Monday, October 7, 2019

Labour Day


Trivia and Facts about Labour Day in Oz 


Today, Monday 7 October 2019, is a public holiday in Oz, being Labour Day. 

Is it still meaningful or is it JAH . . just another holiday? 

I think that as far as the public is concerned, it is the latter. 

Here are some facts of what it is about. 

Drop me a line with comments as to whether it remains of any significance.


Labour Day is an annual holiday to celebrate the achievements of workers. 

Labour Day in Australia is a public holiday on dates which vary between states and territories. It is the first Monday in October in the Australian Capital Territory, New South Wales and South Australia. In Victoria and Tasmania, it is the second Monday in March (though the latter calls it Eight Hours Day). In Western Australia, Labour Day is the first Monday in March. In Queensland and the Northern Territory, Labour Day occurs on the first Monday in May. 


Labour Day has its origins in the labour union movement, specifically the eight-hour day movement, which advocated eight hours for work, eight hours for recreation, and eight hours for rest. 

The Eight Hour Day Movement started in Australia in early March 1856. 

The movement, also known as the 40 Hour Week Movement, had originated in Britain, deriving from the Industrial Revolution, a period from the 18th to the 19th century. 

In Australia, negotiations took place between tradesmen and contractors in Melbourne, Victoria. The Victorian gold rush had enticed numerous accomplished tradespeople from Britain to Australia. The Colonial Government approved of this movement, and The Eight Hour Day was introduced into the building trades in Melbourne. Stonemasons led The Eight Hour Day Movement who contended that working for eight hours a day in the Australian heat and weather conditions was appropriate. 

The first march for an eight-hour day by the labour movement occurred in Melbourne on 21 April 1856. On this day stonemasons and building workers on building sites around Melbourne stopped work and marched from the University of Melbourne to Parliament House to achieve an eight-hour day. Their direct action protest was a success, and they are noted as being among the first organised workers in the world to achieve an 8-hour day, with no loss of pay 


The Eight Hour Day Movement was widely celebrated as a world first and cultivated a reputation of Australia as being a 'workingman's paradise'.

------------

**Exercise 1:** Retype the Labour Day text starting with "Today, Monday 7" and going on through "it is about.".
**Exercise 2:** Rewrite the paragraph of the Labour Day text that begins "Labour Day in Australia is a public holiday on dates" as a short list that keeps its main facts.
**Exercise 3:**
Using the Labour Day text, state whether each statement agrees with it. Answer yes or no, and quote the deciding words.
(a) The Eight Hour Day Movement started in Australia in early March 1856.
(b) The first march went from Parliament House to the University of Melbourne.
(c) In Western Australia, Labour Day falls on the first Monday in May.
The entries after this point have no connection to the Labour Day text.

**Target pointing data:**
------------

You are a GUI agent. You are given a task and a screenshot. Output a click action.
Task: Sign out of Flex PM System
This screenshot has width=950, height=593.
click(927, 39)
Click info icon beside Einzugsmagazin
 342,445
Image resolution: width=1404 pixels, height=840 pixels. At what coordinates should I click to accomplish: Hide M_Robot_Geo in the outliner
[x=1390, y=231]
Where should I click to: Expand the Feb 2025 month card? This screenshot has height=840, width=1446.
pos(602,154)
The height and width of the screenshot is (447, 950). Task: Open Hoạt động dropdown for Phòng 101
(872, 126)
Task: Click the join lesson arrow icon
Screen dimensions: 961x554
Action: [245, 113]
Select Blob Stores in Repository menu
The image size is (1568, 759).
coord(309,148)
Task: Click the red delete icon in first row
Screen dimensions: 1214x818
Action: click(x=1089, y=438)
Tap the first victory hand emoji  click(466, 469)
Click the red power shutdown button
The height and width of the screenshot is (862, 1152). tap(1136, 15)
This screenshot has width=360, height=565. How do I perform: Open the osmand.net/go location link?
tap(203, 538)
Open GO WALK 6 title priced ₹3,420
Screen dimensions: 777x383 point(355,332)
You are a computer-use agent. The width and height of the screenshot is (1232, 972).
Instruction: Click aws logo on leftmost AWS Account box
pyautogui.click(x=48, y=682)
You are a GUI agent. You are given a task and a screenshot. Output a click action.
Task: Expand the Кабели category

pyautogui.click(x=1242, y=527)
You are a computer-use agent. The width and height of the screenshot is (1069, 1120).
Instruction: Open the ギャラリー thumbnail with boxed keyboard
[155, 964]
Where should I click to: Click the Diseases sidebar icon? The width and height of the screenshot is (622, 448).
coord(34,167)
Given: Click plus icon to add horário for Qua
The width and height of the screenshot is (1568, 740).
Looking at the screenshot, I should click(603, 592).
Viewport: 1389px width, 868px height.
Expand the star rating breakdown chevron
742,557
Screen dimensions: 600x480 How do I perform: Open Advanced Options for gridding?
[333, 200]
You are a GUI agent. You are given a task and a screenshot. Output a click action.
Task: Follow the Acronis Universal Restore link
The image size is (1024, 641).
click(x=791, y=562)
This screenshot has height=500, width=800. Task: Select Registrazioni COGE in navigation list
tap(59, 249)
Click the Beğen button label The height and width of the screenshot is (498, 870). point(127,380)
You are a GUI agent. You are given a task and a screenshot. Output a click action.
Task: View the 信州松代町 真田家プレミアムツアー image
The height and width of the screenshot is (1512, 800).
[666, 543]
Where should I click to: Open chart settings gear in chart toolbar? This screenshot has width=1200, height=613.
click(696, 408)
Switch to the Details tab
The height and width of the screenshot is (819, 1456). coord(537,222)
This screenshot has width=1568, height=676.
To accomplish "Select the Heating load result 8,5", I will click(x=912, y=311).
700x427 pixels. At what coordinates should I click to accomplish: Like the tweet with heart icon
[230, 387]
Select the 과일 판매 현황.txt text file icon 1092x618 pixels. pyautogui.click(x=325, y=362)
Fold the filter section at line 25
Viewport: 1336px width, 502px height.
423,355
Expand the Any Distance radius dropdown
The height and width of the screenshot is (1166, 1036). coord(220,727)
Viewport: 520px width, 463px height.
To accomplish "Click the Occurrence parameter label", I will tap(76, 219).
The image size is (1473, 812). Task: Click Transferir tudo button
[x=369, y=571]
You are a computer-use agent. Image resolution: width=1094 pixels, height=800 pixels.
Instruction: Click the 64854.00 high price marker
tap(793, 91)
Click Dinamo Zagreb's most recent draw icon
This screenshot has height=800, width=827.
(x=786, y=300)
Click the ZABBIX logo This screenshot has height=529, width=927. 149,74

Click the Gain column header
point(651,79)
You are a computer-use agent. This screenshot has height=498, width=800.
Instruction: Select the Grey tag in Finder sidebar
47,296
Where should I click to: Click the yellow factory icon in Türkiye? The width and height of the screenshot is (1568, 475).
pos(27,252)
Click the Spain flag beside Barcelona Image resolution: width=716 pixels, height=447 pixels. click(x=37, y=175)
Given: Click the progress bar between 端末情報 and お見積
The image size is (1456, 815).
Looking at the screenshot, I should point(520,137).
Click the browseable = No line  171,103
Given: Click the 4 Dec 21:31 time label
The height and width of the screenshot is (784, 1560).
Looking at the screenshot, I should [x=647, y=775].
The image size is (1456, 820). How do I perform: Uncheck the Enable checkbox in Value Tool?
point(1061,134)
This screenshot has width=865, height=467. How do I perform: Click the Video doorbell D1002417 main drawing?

------------

**Response 1:**
Today, Monday 7 October 2019, is a public holiday in Oz, being Labour Day. 

Is it still meaningful or is it JAH . . just another holiday? 

I think that as far as the public is concerned, it is the latter. 

Here are some facts of what it is about.

**Response 2:**
- Australian Capital Territory, New South Wales and South Australia: first Monday in October
- Victoria and Tasmania: second Monday in March (Tasmania calls it Eight Hours Day)
- Western Australia: first Monday in March
- Queensland and the Northern Territory: first Monday in May

**Response 3:**
(a) Yes: "The Eight Hour Day Movement started in Australia in early March 1856."
(b) No: "marched from the University of Melbourne to Parliament House"
(c) No: "In Western Australia, Labour Day is the first Monday in March."